→ **TEXT BLOCK**:
Problematic job groups:

openqa=> select concat('https://openqa.suse.de/group_overview/', group_id) as group_url, (select name from job_group_parents where id = (select parent_id from job_groups where id = group_id)) as parent_group_name, (select name from job_groups where id = group_id) as group_name, count(id) as job_count from jobs where TEST = 'oscap_bash_anssi_bp28_high' group by group_id order by job_count desc;
                 group_url                 |        parent_group_name        |              group_name              | job_count 
-------------------------------------------+---------------------------------+--------------------------------------+-----------
 https://openqa.suse.de/group_overview/429 | Maintenance: Aggregated updates | Security Maintenance Updates         |       839
 https://openqa.suse.de/group_overview/268 | SLE 15                          | Security                             |       141
 https://openqa.suse.de/group_overview/517 | Maintenance: QR                 | Maintenance - QR - SLE15SP5-Security |        43
 https://openqa.suse.de/group_overview/462 | Maintenance: QR                 | Maintenance - QR - SLE15SP4-Security |        38
 https://openqa.suse.de/group_overview/588 | Maintenance: QR                 | Maintenance - QR - SLE15SP6-Security |         1
(5 rows)
Actions #6

Updated by mkittler 4 months ago

Those are the most offending jobs:

openqa=> select count(id), pg_size_pretty(sum(result_size)) from jobs where group_id is null and TEST like 'oscap_%_anssi_bp28_high:investigate%' and t_finished < '2024-08-06';
 count | pg_size_pretty 
-------+----------------
  2488 | 548 GB
(1 row)
openqa=> select count(id), pg_size_pretty(sum(result_size)) from jobs where group_id is null and TEST like 'oscap_%_anssi_bp28_high:investigate%' and t_finished >= '2024-08-06';
 count | pg_size_pretty 
-------+----------------
   700 | 157 GB
(1 row)

→ **CHALLENGE 1**:
Answer these questions about the openQA thread:
(a) Which job group name has a job count of 839?
(b) Who made the update listed under Actions #6?
(c) How many jobs finished before 2024-08-06, and what is their total result size?

→ **RECORDS FOR THE EXERCISE**:
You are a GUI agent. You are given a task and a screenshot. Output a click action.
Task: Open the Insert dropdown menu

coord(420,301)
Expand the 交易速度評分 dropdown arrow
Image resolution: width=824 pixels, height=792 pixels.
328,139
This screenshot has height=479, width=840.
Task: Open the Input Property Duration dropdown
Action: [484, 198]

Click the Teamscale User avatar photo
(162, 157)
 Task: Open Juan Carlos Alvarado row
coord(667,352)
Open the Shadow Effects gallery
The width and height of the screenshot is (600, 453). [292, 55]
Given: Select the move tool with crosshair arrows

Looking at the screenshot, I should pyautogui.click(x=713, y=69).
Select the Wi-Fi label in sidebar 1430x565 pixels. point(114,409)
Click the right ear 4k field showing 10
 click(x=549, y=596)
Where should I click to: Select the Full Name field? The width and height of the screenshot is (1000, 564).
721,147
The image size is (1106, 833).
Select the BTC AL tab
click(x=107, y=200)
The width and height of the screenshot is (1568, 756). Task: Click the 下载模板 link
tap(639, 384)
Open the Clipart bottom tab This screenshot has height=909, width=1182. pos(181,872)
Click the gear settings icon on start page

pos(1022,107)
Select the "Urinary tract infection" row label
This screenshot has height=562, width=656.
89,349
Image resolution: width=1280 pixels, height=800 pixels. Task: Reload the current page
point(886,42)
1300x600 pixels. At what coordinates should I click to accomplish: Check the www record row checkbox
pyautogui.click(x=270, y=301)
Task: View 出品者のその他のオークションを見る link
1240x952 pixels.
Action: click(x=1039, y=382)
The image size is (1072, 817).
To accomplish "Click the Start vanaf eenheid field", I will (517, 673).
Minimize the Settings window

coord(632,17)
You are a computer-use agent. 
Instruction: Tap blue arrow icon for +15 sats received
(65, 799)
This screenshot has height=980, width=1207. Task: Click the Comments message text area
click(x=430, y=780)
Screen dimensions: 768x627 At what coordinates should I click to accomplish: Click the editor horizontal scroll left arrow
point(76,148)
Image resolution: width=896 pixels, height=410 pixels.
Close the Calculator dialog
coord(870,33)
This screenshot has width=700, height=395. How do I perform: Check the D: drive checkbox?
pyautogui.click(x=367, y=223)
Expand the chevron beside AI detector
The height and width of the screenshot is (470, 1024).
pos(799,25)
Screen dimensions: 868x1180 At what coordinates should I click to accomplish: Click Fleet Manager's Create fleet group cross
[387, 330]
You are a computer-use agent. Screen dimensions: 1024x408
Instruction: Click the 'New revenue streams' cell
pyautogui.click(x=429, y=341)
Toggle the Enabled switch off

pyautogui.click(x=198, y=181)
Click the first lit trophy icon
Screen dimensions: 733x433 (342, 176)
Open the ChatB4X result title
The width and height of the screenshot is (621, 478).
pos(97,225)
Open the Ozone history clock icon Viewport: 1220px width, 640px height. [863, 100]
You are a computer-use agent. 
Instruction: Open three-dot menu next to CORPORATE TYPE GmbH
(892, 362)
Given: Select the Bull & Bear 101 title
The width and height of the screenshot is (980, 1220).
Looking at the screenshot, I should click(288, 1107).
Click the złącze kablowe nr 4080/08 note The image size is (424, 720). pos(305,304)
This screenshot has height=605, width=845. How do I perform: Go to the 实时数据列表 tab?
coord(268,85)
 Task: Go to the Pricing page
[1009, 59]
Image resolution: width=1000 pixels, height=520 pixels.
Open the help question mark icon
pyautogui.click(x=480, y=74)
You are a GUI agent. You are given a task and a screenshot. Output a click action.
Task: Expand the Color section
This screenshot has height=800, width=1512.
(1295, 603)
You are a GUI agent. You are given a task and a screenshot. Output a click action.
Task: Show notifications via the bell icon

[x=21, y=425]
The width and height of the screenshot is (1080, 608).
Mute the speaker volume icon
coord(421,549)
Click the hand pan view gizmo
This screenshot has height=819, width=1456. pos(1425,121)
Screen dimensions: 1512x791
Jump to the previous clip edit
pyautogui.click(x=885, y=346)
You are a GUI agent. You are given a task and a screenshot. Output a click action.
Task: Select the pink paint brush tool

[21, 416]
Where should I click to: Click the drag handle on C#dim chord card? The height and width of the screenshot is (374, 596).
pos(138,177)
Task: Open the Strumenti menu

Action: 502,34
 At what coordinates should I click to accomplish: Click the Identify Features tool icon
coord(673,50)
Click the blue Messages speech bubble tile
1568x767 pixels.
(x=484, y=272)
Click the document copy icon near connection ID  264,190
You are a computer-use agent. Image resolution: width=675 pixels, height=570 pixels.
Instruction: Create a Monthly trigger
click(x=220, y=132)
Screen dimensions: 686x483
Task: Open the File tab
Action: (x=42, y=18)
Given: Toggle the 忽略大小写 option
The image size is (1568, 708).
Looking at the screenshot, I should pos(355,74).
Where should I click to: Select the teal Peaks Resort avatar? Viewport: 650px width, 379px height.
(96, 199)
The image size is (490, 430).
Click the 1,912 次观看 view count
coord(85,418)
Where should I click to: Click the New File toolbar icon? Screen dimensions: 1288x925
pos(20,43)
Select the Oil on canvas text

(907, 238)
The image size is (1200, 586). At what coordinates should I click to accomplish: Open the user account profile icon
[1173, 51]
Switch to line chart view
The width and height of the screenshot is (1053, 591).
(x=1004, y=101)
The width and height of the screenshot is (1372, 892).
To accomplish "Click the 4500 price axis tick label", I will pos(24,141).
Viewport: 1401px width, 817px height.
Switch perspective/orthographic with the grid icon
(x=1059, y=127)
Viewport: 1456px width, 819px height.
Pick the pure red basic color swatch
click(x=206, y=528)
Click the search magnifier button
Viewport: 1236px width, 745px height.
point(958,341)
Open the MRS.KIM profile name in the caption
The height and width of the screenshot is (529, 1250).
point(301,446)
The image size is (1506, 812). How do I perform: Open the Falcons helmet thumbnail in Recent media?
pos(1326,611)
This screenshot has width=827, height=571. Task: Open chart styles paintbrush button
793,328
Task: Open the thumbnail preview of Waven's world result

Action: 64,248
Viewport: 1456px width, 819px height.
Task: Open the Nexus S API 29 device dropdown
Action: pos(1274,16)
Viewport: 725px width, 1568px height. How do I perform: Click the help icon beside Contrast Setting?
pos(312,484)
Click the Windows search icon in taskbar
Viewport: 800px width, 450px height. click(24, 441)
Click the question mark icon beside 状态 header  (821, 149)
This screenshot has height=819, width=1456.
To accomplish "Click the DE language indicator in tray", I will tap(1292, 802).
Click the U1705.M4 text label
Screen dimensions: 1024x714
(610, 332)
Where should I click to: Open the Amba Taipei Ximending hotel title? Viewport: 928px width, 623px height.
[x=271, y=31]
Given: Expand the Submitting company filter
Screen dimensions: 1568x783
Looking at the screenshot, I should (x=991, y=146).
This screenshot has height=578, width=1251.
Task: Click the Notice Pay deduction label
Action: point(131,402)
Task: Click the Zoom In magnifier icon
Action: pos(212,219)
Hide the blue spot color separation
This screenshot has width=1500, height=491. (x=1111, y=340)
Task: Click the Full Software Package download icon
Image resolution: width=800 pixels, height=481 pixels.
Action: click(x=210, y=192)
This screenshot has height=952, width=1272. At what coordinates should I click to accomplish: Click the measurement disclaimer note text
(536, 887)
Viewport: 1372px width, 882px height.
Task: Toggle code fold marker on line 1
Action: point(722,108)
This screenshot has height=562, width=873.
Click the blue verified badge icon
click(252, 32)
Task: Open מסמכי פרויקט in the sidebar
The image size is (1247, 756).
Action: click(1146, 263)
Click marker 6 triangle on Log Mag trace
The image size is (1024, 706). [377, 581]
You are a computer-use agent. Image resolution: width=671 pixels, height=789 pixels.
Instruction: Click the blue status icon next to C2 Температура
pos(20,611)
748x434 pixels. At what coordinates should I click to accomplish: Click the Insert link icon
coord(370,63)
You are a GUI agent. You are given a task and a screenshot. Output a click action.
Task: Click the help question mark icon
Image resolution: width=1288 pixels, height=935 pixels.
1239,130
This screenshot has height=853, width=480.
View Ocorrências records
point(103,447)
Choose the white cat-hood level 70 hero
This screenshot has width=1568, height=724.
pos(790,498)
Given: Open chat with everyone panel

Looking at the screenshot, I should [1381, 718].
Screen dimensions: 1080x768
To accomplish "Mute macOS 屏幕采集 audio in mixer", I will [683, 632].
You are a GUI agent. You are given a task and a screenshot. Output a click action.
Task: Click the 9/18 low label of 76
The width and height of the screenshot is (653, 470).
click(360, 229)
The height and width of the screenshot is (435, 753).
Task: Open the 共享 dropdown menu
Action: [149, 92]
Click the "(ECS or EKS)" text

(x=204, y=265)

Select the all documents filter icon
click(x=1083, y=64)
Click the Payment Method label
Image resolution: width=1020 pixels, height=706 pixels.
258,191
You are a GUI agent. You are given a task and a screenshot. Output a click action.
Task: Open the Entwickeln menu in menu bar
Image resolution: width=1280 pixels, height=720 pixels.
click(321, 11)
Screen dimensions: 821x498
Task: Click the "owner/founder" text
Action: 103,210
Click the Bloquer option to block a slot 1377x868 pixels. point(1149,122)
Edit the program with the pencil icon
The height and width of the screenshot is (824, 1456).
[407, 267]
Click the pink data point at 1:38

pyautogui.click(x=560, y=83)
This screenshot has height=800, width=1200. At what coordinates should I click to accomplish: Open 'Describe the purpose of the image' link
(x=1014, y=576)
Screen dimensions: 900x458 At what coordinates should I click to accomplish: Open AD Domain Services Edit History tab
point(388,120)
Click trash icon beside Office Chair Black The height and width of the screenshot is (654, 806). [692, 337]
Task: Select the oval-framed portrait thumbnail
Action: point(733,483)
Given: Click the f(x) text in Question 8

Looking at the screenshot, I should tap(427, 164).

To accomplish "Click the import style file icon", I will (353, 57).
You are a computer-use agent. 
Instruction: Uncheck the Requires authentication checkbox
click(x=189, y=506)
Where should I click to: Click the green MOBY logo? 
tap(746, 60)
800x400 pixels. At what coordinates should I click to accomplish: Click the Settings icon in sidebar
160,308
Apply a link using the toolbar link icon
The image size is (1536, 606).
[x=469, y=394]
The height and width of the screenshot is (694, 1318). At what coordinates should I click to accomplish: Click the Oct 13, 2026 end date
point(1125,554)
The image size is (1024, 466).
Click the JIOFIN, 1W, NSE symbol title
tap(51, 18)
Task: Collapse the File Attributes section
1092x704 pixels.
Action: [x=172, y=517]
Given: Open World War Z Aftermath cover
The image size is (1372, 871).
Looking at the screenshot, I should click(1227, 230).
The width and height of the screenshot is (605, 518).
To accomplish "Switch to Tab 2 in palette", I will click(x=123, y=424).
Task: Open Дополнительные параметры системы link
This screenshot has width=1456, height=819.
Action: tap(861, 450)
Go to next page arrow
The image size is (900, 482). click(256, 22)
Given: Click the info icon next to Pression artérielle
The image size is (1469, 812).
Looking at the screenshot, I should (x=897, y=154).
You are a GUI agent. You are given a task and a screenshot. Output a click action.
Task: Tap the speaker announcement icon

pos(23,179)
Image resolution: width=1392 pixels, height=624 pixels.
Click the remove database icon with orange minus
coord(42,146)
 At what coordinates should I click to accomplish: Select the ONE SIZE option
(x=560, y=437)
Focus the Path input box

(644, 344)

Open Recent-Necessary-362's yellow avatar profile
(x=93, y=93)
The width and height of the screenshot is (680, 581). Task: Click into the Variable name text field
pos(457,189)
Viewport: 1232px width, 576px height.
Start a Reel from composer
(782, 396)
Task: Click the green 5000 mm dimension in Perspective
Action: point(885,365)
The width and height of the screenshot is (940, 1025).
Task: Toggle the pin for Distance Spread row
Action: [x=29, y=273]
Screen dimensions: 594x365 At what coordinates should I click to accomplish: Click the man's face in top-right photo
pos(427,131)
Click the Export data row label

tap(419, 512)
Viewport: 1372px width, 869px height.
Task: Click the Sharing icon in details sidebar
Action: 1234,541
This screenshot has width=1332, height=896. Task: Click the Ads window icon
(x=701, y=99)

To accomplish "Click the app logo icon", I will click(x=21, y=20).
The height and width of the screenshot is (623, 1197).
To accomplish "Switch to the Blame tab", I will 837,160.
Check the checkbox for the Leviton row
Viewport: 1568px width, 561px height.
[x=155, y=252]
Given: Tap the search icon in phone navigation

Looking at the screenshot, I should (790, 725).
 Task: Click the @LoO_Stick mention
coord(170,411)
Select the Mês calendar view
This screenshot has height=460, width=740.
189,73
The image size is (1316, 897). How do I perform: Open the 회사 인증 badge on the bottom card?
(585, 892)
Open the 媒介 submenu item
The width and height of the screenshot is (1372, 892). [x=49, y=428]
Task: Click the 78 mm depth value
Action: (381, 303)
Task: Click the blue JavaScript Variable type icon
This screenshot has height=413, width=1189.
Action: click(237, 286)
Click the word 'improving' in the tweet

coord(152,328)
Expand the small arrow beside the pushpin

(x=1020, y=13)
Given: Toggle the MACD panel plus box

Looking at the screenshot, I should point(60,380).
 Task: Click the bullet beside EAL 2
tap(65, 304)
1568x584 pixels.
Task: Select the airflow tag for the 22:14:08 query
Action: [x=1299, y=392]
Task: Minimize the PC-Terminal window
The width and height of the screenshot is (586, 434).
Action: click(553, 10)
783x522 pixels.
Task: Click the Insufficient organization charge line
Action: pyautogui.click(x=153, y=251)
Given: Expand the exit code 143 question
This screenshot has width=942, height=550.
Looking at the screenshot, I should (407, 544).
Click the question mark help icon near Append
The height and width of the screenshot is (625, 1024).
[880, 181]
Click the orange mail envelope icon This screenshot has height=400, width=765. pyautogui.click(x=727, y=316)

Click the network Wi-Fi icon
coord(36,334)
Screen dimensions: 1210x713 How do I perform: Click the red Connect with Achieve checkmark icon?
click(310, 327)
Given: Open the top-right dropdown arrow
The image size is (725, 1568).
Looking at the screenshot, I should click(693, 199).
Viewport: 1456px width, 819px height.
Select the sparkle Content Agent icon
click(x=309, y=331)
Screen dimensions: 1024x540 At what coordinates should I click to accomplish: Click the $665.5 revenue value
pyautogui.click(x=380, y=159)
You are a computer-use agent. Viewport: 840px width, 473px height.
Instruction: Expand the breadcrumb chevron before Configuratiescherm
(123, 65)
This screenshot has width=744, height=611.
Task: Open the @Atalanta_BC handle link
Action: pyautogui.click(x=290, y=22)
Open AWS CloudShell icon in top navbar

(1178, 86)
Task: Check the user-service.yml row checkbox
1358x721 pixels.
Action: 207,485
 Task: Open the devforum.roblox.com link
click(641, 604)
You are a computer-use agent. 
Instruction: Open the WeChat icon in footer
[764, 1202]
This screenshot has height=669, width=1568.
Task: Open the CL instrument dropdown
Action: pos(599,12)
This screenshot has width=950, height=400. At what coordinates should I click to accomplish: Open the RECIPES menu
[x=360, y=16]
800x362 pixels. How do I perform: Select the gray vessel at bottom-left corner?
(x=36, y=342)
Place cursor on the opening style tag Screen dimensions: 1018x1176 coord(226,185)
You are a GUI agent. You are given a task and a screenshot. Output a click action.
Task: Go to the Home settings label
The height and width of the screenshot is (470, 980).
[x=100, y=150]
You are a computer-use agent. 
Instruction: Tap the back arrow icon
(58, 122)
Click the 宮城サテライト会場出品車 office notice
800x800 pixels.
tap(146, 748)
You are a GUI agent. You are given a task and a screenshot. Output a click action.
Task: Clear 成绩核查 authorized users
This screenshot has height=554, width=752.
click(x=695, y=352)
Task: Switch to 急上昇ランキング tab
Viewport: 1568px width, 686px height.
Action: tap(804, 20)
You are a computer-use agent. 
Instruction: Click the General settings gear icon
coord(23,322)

→ **CHALLENGE 2**: Can you reproduce the part of the records that opens with their first line and closes with the line containing "coord(420,301)", both lines included, with the coordinates in the answers offset by -83? Give only those lines.

→ **RIGHT ANSWER 1**:
(a) Security Maintenance Updates
(b) mkittler
(c) 2488 jobs, 548 GB

→ **RIGHT ANSWER 2**:
You are a GUI agent. You are given a task and a screenshot. Output a click action.
Task: Open the Insert dropdown menu

coord(337,218)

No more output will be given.